→ Data records:
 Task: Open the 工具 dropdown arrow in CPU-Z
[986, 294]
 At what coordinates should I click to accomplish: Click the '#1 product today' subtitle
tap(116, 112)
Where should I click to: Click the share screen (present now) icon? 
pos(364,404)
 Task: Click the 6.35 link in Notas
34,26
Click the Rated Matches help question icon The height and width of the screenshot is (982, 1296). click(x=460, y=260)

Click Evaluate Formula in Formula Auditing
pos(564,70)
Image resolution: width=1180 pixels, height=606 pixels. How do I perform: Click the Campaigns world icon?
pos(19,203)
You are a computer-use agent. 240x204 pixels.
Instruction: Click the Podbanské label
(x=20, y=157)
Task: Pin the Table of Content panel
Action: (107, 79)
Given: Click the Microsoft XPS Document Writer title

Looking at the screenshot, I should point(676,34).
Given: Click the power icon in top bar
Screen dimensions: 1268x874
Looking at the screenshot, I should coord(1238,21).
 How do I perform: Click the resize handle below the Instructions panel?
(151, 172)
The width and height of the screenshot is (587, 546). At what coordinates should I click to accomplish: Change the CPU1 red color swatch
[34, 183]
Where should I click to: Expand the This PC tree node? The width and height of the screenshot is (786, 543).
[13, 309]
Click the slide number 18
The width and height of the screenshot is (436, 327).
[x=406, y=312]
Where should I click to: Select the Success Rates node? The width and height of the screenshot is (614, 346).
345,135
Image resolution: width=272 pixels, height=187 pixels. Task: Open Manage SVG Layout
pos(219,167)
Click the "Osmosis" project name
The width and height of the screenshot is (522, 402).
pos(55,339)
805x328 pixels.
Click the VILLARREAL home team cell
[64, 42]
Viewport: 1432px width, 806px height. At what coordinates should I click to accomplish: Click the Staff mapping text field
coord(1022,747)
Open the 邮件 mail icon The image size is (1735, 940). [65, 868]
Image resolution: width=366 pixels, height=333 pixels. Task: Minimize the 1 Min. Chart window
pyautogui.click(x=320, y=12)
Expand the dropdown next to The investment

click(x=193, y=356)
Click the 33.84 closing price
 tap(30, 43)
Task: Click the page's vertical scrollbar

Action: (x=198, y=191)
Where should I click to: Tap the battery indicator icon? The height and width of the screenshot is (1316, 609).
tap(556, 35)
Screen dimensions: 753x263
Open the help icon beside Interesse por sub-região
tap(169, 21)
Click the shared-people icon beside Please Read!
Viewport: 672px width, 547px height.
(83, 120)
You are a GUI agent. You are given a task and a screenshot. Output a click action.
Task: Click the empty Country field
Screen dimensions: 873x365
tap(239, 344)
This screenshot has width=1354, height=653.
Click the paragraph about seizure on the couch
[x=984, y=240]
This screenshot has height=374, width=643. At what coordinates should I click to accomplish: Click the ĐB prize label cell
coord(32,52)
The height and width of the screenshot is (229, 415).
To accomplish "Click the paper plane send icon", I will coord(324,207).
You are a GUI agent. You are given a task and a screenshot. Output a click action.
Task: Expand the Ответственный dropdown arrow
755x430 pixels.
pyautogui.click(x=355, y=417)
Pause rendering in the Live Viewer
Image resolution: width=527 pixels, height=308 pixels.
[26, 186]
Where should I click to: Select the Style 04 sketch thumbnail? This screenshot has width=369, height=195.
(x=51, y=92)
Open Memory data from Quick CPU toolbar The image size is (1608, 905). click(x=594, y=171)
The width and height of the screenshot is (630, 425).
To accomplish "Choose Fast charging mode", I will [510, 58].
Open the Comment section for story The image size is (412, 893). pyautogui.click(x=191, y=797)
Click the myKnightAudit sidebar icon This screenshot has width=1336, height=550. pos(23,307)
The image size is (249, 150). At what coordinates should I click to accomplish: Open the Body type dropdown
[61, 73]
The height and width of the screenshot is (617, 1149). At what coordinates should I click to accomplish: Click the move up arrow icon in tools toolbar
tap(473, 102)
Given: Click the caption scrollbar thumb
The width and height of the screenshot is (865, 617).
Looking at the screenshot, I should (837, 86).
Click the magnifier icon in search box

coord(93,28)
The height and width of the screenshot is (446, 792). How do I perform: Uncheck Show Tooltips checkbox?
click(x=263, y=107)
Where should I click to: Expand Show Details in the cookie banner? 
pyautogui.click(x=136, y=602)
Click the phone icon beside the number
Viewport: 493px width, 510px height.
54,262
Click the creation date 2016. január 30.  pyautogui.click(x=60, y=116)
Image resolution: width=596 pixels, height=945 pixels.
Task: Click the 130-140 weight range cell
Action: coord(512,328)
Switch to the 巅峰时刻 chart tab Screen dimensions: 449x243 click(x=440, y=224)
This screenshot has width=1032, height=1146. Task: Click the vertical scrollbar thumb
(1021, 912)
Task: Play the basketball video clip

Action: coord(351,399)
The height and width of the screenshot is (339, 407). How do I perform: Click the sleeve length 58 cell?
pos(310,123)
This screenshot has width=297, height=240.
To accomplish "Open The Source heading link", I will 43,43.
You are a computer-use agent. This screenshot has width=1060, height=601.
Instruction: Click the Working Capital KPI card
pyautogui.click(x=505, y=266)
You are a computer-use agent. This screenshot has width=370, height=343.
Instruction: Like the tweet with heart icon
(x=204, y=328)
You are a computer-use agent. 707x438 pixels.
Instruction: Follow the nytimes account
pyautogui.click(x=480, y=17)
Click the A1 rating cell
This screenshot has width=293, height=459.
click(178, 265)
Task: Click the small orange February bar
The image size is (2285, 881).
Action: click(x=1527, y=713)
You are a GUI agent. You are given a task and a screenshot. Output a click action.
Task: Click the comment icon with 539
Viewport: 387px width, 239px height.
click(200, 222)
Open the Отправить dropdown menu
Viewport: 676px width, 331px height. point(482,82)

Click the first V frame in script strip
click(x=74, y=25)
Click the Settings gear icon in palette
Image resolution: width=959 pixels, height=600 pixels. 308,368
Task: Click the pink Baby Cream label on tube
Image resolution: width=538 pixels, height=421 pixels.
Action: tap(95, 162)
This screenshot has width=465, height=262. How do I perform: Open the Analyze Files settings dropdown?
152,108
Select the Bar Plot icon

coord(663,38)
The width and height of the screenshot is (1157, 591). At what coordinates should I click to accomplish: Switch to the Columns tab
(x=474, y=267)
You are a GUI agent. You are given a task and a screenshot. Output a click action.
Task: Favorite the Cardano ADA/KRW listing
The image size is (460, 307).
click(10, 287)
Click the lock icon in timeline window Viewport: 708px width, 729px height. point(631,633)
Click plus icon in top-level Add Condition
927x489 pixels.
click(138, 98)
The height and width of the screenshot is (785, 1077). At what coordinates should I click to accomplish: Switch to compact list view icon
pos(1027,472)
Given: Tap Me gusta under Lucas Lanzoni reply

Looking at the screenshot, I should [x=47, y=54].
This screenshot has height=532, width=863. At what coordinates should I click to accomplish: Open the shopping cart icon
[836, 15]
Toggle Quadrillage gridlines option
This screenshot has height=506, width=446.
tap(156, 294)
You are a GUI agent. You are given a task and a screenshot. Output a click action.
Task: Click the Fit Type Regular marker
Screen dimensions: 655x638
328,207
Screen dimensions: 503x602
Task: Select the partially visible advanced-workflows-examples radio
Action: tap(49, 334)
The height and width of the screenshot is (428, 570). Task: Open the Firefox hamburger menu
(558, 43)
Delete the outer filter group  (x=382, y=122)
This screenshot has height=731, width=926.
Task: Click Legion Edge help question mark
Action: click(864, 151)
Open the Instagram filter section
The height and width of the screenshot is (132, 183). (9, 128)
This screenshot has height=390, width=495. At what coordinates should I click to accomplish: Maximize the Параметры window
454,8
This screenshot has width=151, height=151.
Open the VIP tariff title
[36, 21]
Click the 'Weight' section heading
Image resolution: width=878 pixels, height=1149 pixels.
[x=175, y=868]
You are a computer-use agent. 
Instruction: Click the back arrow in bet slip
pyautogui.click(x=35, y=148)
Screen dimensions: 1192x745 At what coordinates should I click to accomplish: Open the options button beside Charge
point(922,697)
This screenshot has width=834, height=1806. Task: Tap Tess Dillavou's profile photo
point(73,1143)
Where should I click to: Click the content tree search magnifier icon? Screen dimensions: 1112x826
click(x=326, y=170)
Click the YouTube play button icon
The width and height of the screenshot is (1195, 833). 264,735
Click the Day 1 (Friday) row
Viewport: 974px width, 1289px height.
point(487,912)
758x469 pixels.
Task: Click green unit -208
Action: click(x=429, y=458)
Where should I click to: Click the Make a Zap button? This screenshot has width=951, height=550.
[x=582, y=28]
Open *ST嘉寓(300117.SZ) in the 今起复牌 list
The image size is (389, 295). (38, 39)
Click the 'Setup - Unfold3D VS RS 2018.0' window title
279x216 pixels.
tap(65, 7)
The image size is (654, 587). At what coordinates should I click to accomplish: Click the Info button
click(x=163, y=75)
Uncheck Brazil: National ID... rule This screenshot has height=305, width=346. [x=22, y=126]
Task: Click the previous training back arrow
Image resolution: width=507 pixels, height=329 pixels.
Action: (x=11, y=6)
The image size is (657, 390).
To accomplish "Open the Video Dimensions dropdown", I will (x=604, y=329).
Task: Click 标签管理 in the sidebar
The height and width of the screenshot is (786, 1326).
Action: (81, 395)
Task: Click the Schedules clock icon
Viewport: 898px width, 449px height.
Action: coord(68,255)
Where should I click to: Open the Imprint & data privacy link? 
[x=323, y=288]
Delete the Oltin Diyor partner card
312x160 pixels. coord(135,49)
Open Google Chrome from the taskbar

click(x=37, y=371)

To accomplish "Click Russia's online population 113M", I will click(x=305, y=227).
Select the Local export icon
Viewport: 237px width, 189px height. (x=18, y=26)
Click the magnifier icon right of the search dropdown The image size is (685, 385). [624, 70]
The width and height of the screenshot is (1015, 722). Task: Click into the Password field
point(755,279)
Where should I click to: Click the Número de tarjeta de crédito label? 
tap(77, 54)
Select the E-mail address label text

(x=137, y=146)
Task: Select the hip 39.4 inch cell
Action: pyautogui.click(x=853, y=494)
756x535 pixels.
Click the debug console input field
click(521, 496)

→ Task requirements: Which lines of the listing include the string "number"? Pull them out.

→ The completed task:
Click the slide number 18
Click the phone icon beside the number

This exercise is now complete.